─── Zitierter Text

Über allem schwebt als unbekannte Größe die Kostenfrage für das Flughafen-Terminal. Muss wirklich nur beim Brandschutz nachgebessert werden oder handelt es sich beim Terminal um einen totalen Sanierungsfall, da es zu klein konzipiert und abweichend von der Baugenehmigung hochgezogen wurde?

Angesichts dieser Aussichten könnte Mehdorns Teileröffnungsplan nichts anderes als der Versuch sein, vollendete Tatsachen zu schaffen. Sein Kalkül könnte wie folgt lauten: Noch bevor im Herbst die Gesamtkosten auf dem Tisch liegen, muss der Betrieb auf dem Flughafen angelaufen sein. Selbst wenn dann über horrende Mehrkosten diskutiert werden muss, wird die Macht des Faktischen verhindern, dass das Projekt insgesamt zur Debatte gestellt wird. Dass bei den drei Gesellschaftern – Berlin, Brandenburg und der Bund – in Bezug auf die Kosten irgendwann die Schmerzgrenze erreicht sein könnte, ist nur eine der drohenden Gefahren. Auch die EU müsste den Nachschuss weiterer öffentlicher Gelder erneut abnicken.

──────

[Aufgabenstellung]
Gib aus dem Text über die Kosten des Flughafen-Terminals den Abschnitt wortgetreu wieder, beginnend bei „Angesichts dieser Aussichten“ und endend bei „Gelder erneut abnicken.“.

─── Rohdaten

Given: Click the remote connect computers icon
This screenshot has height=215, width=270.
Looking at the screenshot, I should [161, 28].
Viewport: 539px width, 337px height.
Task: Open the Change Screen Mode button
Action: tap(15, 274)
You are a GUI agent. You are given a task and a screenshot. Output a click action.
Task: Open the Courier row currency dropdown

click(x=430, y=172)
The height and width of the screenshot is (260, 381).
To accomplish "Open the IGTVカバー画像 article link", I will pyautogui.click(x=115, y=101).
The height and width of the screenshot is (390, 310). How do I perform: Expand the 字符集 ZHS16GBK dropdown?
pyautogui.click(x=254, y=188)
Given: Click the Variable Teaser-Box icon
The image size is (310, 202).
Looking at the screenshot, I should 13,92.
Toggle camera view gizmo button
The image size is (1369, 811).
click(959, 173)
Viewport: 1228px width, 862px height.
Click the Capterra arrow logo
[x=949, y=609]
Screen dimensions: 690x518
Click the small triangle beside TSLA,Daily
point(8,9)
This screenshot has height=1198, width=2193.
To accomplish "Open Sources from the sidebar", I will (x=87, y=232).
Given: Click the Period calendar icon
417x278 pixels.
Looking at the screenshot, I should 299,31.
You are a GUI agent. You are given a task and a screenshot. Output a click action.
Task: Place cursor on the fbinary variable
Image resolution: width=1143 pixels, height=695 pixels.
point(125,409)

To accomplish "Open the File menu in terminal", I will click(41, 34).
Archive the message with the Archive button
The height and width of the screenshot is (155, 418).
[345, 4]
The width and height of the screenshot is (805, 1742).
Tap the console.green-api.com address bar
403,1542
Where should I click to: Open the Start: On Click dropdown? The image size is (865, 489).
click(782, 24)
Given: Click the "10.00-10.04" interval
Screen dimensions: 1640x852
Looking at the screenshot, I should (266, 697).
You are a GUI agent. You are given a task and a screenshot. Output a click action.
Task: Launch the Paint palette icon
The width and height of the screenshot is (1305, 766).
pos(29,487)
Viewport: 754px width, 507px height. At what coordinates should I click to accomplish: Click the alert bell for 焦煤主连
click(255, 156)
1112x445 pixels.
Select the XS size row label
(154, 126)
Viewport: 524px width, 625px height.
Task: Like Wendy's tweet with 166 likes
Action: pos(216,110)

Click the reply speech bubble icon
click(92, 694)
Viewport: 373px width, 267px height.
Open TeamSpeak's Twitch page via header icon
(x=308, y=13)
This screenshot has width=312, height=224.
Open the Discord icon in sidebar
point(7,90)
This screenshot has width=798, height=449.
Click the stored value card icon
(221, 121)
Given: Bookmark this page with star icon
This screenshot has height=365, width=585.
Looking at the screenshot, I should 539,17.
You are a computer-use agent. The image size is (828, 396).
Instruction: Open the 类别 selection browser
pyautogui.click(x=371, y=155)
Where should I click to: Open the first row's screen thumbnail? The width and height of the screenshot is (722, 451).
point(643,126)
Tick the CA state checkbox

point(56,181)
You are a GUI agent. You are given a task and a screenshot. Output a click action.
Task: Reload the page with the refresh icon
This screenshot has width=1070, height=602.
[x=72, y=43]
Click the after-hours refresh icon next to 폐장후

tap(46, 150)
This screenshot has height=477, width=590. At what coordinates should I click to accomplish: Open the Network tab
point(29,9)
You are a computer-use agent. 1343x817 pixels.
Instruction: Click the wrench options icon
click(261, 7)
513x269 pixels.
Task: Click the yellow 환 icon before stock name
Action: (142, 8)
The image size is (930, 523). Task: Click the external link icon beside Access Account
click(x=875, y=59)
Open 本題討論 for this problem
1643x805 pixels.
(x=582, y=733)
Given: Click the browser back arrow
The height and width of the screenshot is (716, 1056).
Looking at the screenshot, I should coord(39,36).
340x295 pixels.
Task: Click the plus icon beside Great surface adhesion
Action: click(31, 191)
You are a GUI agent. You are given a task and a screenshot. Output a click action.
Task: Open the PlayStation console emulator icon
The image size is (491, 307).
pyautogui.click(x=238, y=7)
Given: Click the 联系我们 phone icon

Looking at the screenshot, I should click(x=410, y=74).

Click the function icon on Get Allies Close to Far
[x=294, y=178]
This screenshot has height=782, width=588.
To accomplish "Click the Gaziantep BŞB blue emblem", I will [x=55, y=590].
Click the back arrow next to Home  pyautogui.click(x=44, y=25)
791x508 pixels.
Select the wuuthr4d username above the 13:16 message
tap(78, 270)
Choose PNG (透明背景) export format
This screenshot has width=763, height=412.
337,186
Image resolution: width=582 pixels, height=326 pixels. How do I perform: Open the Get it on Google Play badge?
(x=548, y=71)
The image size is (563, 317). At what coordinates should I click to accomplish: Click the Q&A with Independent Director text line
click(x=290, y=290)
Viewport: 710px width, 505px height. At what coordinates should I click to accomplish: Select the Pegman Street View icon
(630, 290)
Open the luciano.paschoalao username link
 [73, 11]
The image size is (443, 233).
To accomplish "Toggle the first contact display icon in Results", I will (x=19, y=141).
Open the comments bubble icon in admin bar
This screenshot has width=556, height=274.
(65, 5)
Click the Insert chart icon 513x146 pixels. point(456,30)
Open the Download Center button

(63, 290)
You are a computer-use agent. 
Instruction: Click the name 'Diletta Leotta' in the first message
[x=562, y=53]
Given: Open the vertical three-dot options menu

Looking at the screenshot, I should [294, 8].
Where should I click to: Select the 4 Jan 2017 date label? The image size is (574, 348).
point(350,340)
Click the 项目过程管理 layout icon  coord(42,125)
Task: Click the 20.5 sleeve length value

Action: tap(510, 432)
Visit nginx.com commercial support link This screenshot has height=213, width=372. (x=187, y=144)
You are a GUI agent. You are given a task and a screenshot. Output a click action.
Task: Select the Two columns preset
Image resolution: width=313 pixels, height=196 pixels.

──────

[Vollständige Antwort]
Angesichts dieser Aussichten könnte Mehdorns Teileröffnungsplan nichts anderes als der Versuch sein, vollendete Tatsachen zu schaffen. Sein Kalkül könnte wie folgt lauten: Noch bevor im Herbst die Gesamtkosten auf dem Tisch liegen, muss der Betrieb auf dem Flughafen angelaufen sein. Selbst wenn dann über horrende Mehrkosten diskutiert werden muss, wird die Macht des Faktischen verhindern, dass das Projekt insgesamt zur Debatte gestellt wird. Dass bei den drei Gesellschaftern – Berlin, Brandenburg und der Bund – in Bezug auf die Kosten irgendwann die Schmerzgrenze erreicht sein könnte, ist nur eine der drohenden Gefahren. Auch die EU müsste den Nachschuss weiterer öffentlicher Gelder erneut abnicken.